Question

Find the sum of the first 35 terms of an A.P. if its second term is 2 and seventh term is 22
A
2210
B
2310
C
3420
D
2140

Answer

**step1** Understanding the problem

We are asked to find the sum of the first 35 terms of an Arithmetic Progression (A.P.).

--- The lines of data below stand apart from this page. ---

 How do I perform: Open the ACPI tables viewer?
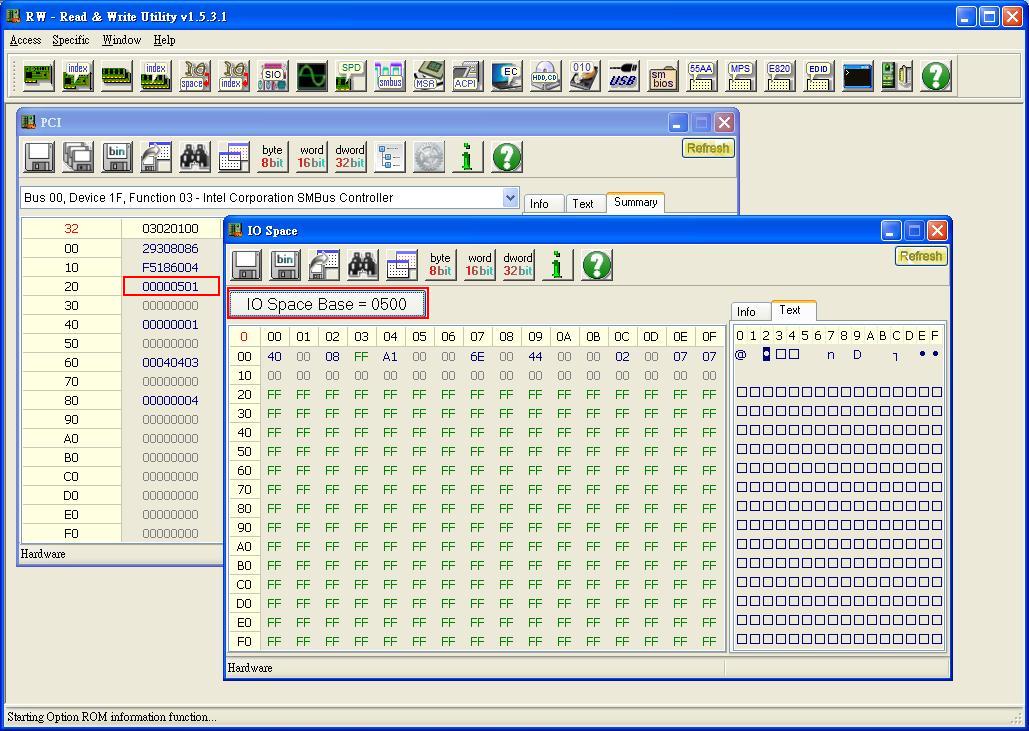click(467, 75)
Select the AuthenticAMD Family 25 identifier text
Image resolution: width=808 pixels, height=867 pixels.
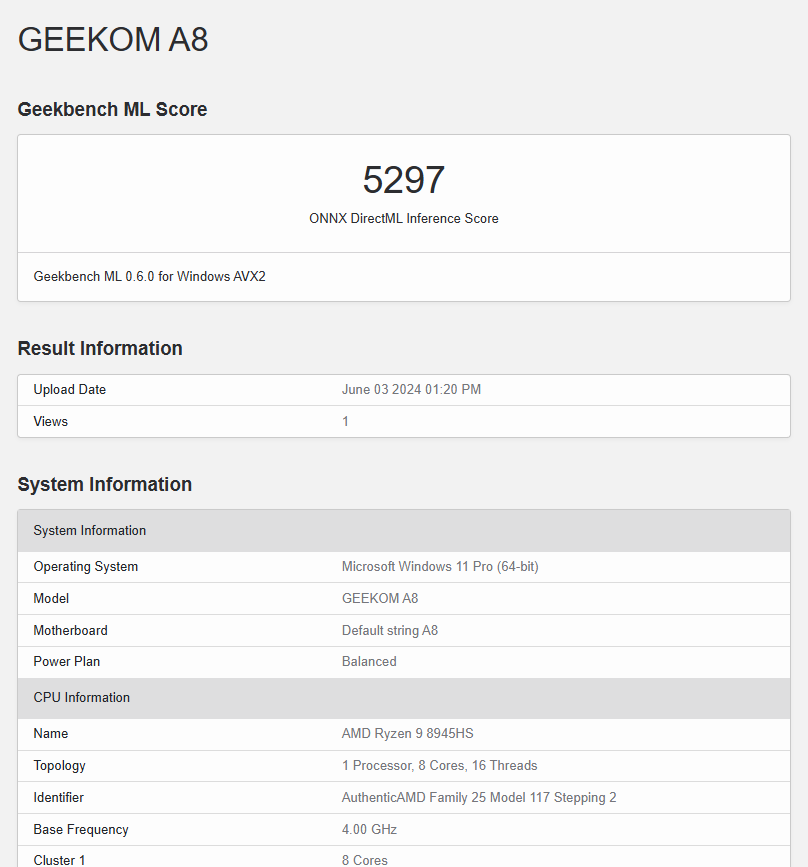(479, 797)
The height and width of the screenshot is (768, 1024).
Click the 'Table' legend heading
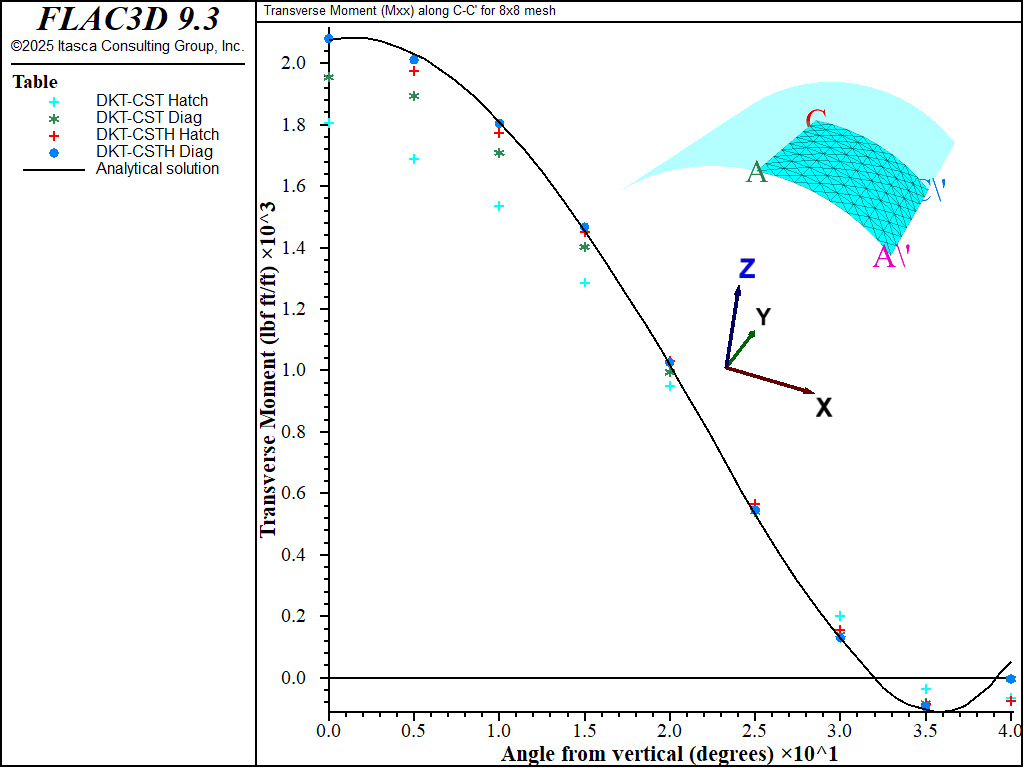[35, 82]
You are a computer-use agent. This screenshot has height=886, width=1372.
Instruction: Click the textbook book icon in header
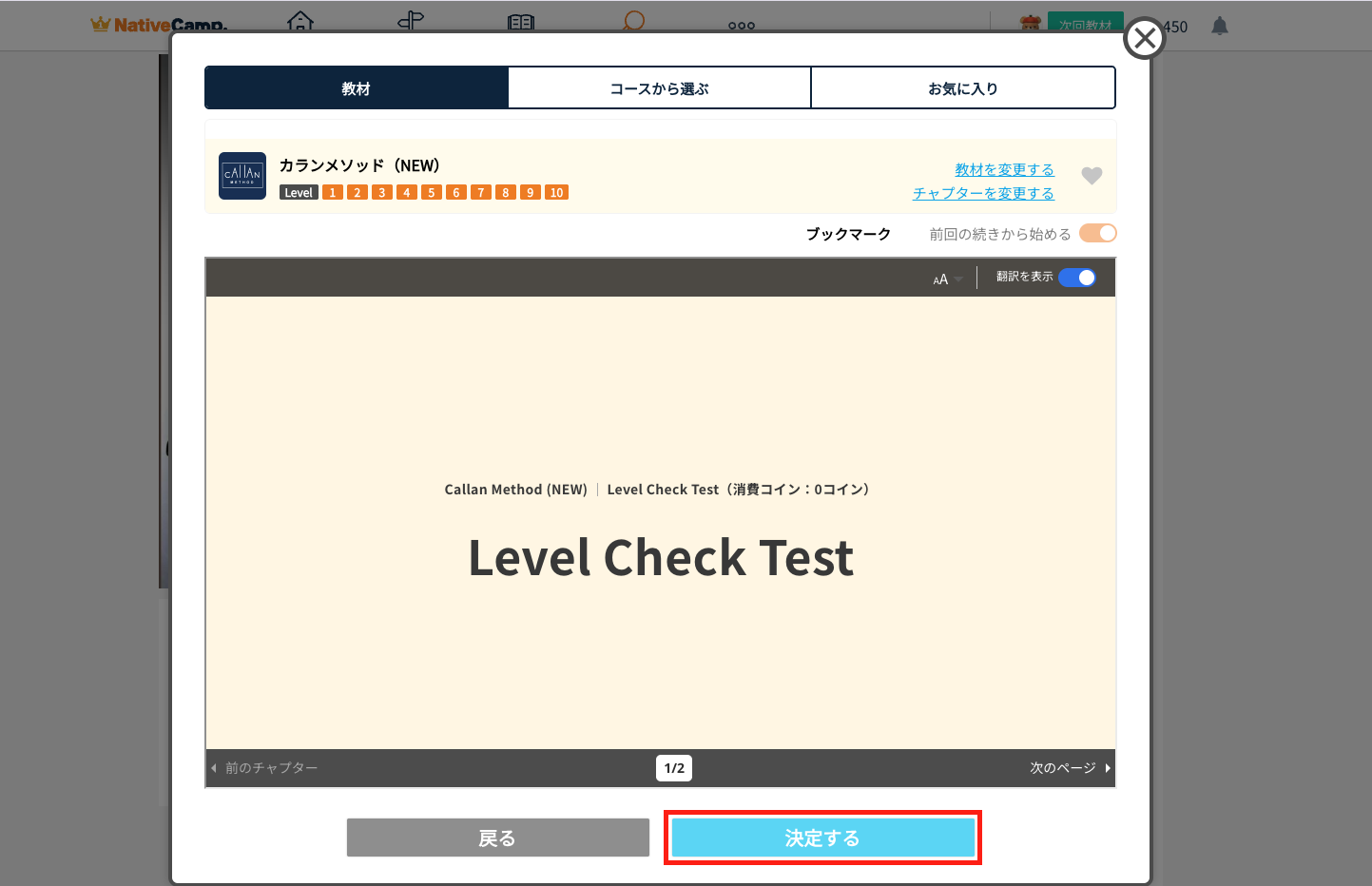click(x=521, y=22)
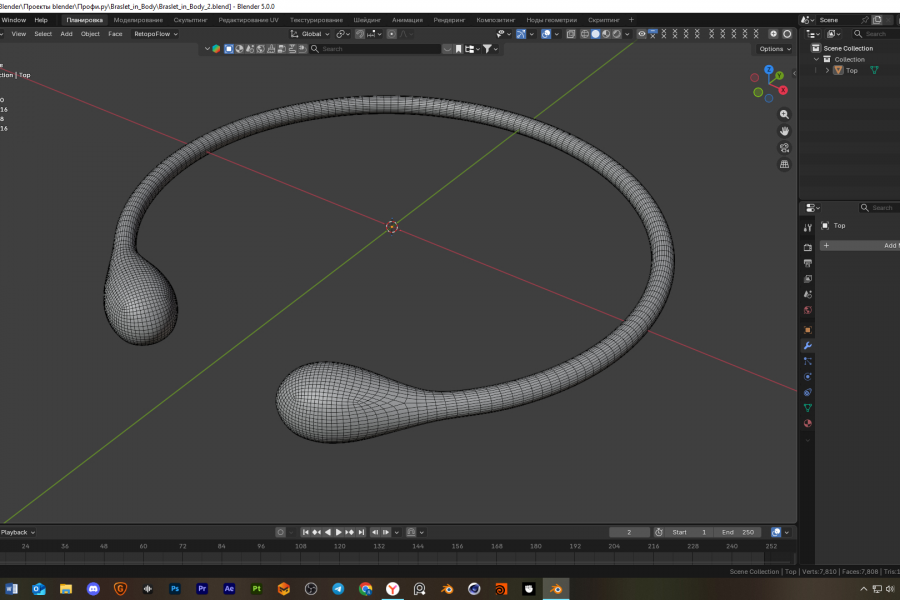Open the RetopoFlow dropdown menu

tap(155, 34)
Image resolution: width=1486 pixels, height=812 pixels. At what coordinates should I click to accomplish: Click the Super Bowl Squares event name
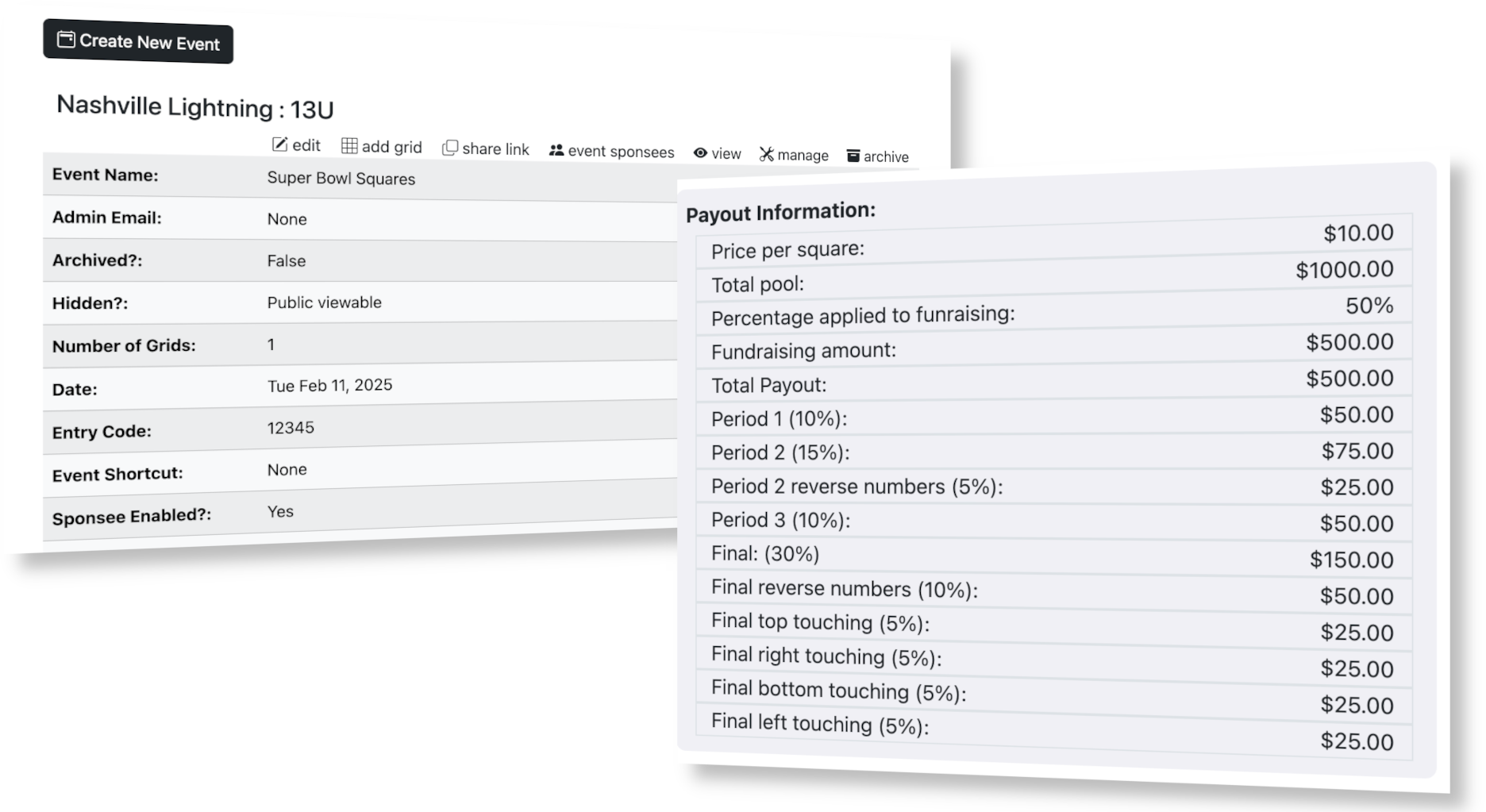click(341, 179)
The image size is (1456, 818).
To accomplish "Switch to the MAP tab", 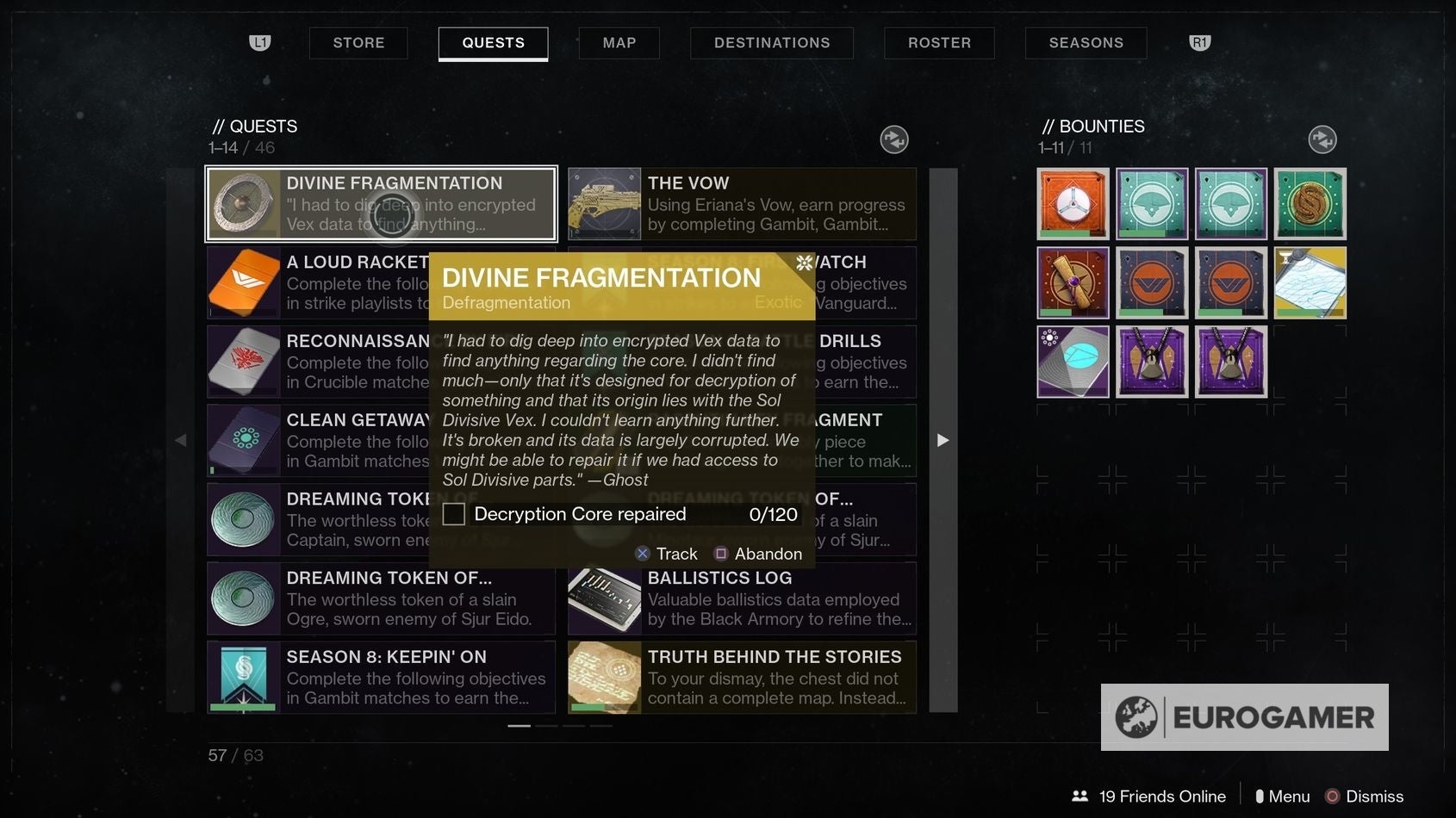I will point(618,42).
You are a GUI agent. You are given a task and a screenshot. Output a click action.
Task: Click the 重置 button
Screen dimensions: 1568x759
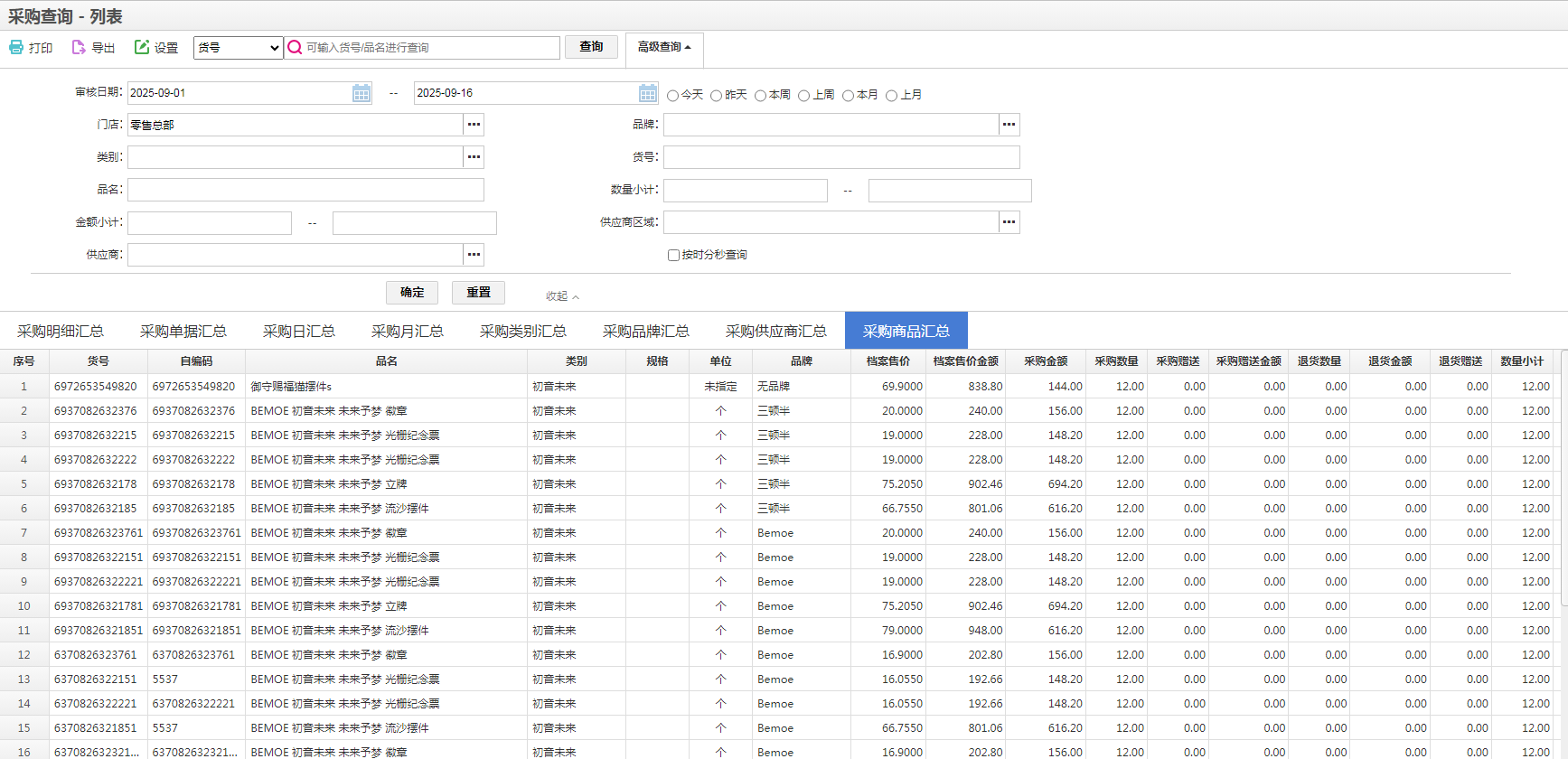tap(478, 293)
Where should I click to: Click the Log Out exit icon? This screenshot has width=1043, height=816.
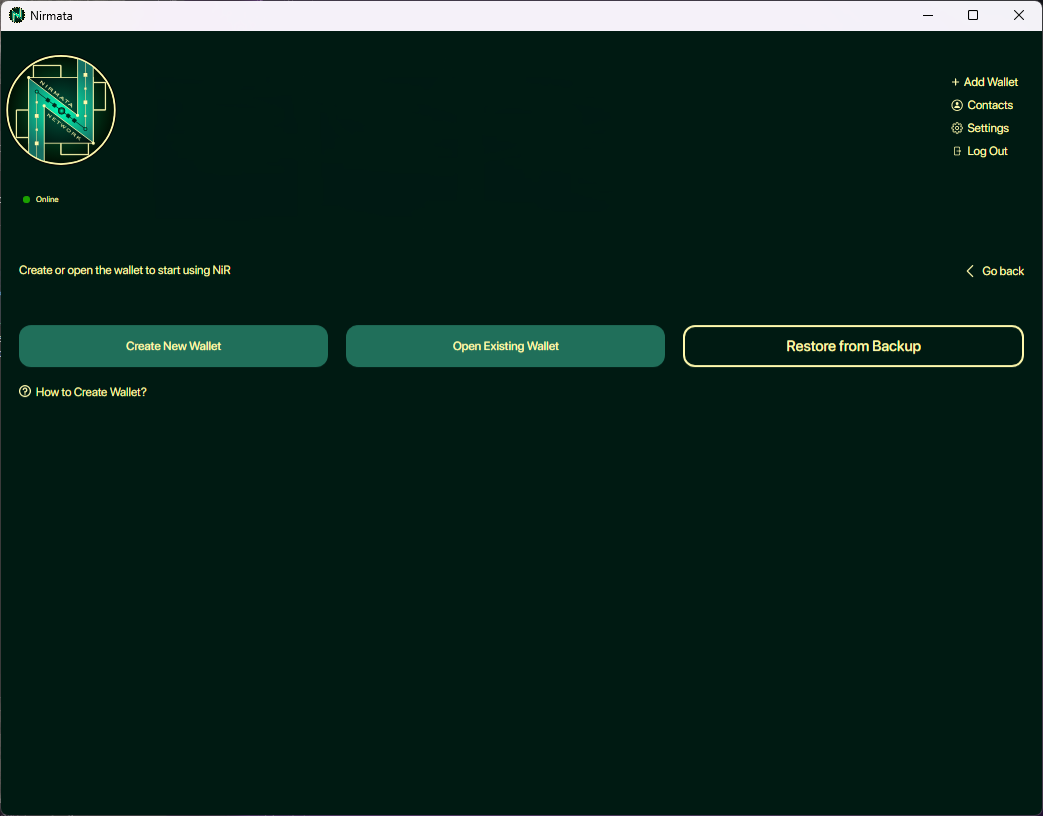[x=956, y=150]
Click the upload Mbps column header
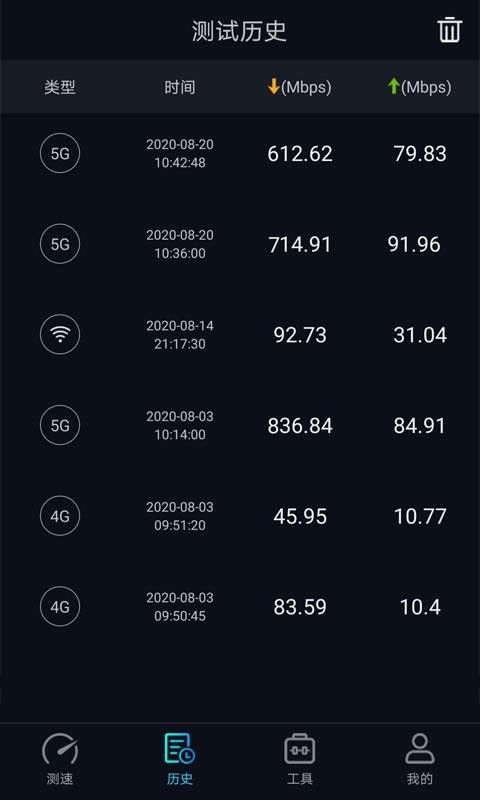 [x=419, y=87]
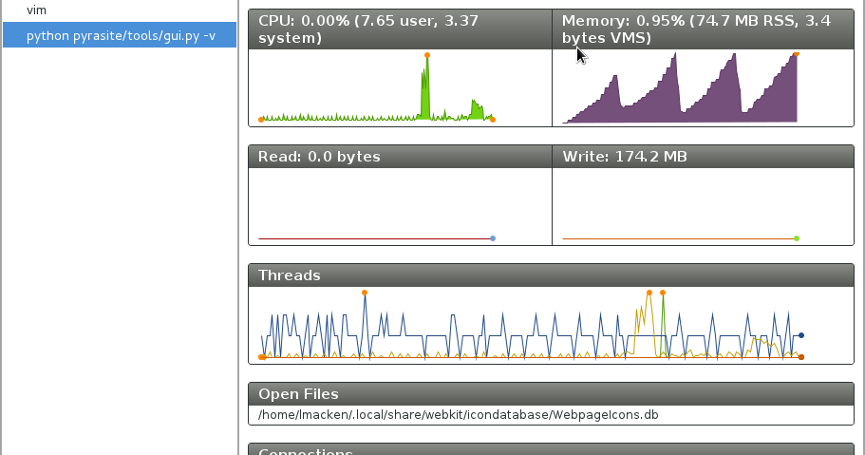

We are given two pieces of information about this A.P.:
1. The second term of the A.P. is 2.
2. The seventh term of the A.P. is 22.

**step2** Finding the common difference

In an Arithmetic Progression, each term is obtained by adding a fixed number, called the common difference, to the preceding term.
The difference between the seventh term and the second term is 22 - 2 = 20.
The number of common differences between the second term and the seventh term is 7 - 2 = 5.
Therefore, 5 times the common difference is equal to 20.
To find the common difference, we divide 20 by 5.
Common difference = $$20 \div 5 = 4$$.

**step3** Finding the first term

We know that the second term of the A.P. is 2, and the common difference is 4.
The second term is obtained by adding the common difference to the first term.
So, First term = Second term - Common difference.
First term = $$2 - 4 = -2$$.

**step4** Setting up the sum calculation

To find the sum of the first 35 terms of an A.P., we use the formula for the sum of the first 'n' terms:
$$S_n = \frac{n}{2} \times (2 \times \text{First Term} + (n-1) \times \text{Common Difference})$$
In this problem, 'n' is 35 (the number of terms), the First Term is -2, and the Common Difference is 4.
Substitute these values into the formula:
$$S_{35} = \frac{35}{2} \times (2 \times (-2) + (35-1) \times 4)$$
$$S_{35} = \frac{35}{2} \times (-4 + 34 \times 4)$$
$$S_{35} = \frac{35}{2} \times (-4 + 136)$$
$$S_{35} = \frac{35}{2} \times (132)$$

**step5** Calculating the final sum

Now, we perform the multiplication and division:
$$S_{35} = 35 \times (132 \div 2)$$
$$S_{35} = 35 \times 66$$
To calculate $$35 \times 66$$:
Multiply 35 by 60: $$35 \times 60 = 2100$$
Multiply 35 by 6: $$35 \times 6 = 210$$
Add the two results: $$2100 + 210 = 2310$$
The sum of the first 35 terms is 2310.